Food critics are a lot like record collectors: obsessive, picky and absolutely convinced our taste is better than yours (it is). So in honor of the best record-adjacent movie of all time, I’m going to pull a High Fidelity and turn this last column of 2018 into a top five list of the foods I ate this year. If you wish to debate, I’ll be organizing my horde of stolen menus in biographical order.


Everything at Canard

Okay, picking “everything” is cheating, but that doesn’t mean it’s not true. Canard has already been named restaurant of the year by every food outlet in town, and I’m not disputing it. I’ve eaten lots at Canard since it opened next to chef/owner Gabe Rucker’s flagship Le Pigeon, and everything I’ve tasted has been a real delight. The amount of hyperbole I can heap on Canard makes me feel a little like a Cathy cartoon: Little succulent steam burgers for $3 at happy hour! A toast dolloped in uni! French toast soaked in melted soft serve! Truffled wings! Ack!

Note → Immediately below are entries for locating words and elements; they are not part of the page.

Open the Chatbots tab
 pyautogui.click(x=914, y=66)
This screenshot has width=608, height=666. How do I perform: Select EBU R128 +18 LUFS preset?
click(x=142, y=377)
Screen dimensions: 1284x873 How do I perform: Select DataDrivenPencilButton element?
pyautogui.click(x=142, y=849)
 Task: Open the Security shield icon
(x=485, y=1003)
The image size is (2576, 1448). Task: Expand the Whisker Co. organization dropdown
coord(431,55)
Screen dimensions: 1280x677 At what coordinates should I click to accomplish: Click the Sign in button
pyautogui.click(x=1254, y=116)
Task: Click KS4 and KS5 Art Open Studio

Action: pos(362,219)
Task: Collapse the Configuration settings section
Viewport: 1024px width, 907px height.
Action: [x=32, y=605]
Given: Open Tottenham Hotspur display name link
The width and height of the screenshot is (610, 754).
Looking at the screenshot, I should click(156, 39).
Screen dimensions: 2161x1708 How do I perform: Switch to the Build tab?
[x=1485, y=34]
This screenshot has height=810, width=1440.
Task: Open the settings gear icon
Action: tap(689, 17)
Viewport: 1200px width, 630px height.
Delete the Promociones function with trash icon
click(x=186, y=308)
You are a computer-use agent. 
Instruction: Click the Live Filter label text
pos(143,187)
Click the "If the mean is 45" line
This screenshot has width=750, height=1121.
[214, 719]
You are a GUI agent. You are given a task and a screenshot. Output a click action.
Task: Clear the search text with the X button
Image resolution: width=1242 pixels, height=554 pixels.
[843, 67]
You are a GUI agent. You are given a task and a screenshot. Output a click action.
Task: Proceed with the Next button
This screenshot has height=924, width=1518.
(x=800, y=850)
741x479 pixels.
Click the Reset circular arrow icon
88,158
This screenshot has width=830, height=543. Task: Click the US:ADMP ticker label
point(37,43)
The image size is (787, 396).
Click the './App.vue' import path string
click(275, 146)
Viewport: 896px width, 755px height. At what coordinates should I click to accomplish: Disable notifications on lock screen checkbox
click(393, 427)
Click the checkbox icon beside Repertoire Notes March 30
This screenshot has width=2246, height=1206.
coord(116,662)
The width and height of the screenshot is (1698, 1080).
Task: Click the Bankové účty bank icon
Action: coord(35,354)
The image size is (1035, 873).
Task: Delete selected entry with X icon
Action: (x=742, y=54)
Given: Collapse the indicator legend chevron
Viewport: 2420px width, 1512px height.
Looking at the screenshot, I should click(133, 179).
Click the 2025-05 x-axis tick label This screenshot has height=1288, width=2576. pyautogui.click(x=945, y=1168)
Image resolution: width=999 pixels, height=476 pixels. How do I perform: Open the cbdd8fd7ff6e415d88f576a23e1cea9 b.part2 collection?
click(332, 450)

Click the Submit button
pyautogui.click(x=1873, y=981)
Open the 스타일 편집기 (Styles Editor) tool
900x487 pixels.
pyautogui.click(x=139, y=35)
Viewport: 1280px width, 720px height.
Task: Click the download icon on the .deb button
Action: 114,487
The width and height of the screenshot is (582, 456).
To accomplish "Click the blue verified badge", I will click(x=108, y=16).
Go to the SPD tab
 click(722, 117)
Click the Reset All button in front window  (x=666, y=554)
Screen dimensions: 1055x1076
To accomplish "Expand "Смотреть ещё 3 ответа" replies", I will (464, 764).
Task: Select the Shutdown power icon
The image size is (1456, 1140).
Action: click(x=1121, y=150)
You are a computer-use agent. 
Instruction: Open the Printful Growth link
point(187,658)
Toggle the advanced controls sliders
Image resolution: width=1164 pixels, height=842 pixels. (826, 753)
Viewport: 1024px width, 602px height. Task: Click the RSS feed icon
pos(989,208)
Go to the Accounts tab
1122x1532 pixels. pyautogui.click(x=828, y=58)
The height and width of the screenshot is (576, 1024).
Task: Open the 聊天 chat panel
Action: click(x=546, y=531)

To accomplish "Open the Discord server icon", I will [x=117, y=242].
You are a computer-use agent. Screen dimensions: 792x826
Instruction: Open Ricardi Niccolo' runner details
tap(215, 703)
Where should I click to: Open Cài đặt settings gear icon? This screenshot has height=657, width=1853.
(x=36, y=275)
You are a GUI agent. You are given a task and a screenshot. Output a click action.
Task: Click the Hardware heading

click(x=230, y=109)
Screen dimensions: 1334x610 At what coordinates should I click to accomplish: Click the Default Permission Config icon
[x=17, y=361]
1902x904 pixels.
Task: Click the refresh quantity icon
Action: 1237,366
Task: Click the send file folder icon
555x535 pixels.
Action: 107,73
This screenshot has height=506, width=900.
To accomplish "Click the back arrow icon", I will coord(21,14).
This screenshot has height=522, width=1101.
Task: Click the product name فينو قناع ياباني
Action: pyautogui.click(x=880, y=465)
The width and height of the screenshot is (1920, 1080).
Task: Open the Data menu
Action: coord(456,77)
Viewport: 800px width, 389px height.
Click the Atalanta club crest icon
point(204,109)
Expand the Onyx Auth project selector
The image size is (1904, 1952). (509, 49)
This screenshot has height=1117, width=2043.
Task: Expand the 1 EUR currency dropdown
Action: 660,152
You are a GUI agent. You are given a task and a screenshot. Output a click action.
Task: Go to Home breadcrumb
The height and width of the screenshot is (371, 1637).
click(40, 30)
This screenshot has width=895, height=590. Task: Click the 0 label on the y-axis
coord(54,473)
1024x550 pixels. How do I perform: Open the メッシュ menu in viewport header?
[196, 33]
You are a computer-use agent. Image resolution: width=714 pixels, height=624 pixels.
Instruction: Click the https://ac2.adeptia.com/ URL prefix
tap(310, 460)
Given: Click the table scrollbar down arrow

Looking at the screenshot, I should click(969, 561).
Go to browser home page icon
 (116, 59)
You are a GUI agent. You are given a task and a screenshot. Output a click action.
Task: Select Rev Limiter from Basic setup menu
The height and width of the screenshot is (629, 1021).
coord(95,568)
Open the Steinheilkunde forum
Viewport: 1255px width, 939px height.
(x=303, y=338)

French Onion Soup at Bistro Agnes

When I reviewed Bistro Agnes, the classic French restaurant from Ox chef/owners Gabrielle Quiñónez Denton and Greg Denton, I described their amazing French onion soup as being made from “the beefiest of beef stock.” I was SUPER WRONG. It’s made with roasted chicken stock. Doesn’t change my love for this perfect bowl of soup, with thyme croutons luxuriating in the broth underneath a metric ton of melted cave-aged gruyère. Paired with the city’s best Salade Lyonnaise, with escarole and frisée lettuces topped with bacon fat brioche croutons and a warm bacon vinaigrette, it’s a power lunch to die for.


Big Ass Soup at Stretch the Noodle

My only gripe about the beefy Sichuan soup at downtown cart Stretch the Noodle is that it’s so big, I can’t finish it without going into a serious carb coma, and I can’t save it because those handmade noodles get soggy. So I forge on, like a true winter soldier, and consume the entire heaping serving of five-spice broth filled with toothsome wheat noodles that co-owner Xuemei Simard stretches by hand every day. The secret is out on this amazing cart, so go outside peak lunch hours to avoid the wait.


Burgers and Wine at OK Omens

In late summer, I sat on the patio of the new sister restaurant to Castagna, and as the light faded and bees buzzed in the kitchen garden’s lavender, I sipped a delightful natural wine and absolutely fucking hosed this burger. It’s a 4.5-ounce beef patty topped with zucchini pickles, caramelized AND raw white onions, crisp iceberg lettuce, white Tillamook cheese AND American cheese, and a burger sauce made with smoked beef fat, all on a Grand Central potato bun. Beef tallow fries come on the side. Order it with anything from the staff picks section of the wine list and thank me later.


All the Squash at Oui! Wine Bar + Restaurant

I don’t think any chef has had a better year than Althea Grey Potter. With the revamping of her (still tiny) kitchen inside the Southeast Wine Collective and the creation of a five-course, $39-per-person, family-style dinner, her cooking has exploded into one of my top five favorite meals this year. There’s no kitchen hood to allow for grilling and no massive stoves for cooking, but her wine-friendly food doesn’t suffer for it. Globe-trotting influences like a cacio e pepe risotto and roasted delicata squash with harissa and roasted chickpeas, and a half-baked chocolate chip cookie served warm in cast iron with cocoa nib honeycomb keep me coming back for more.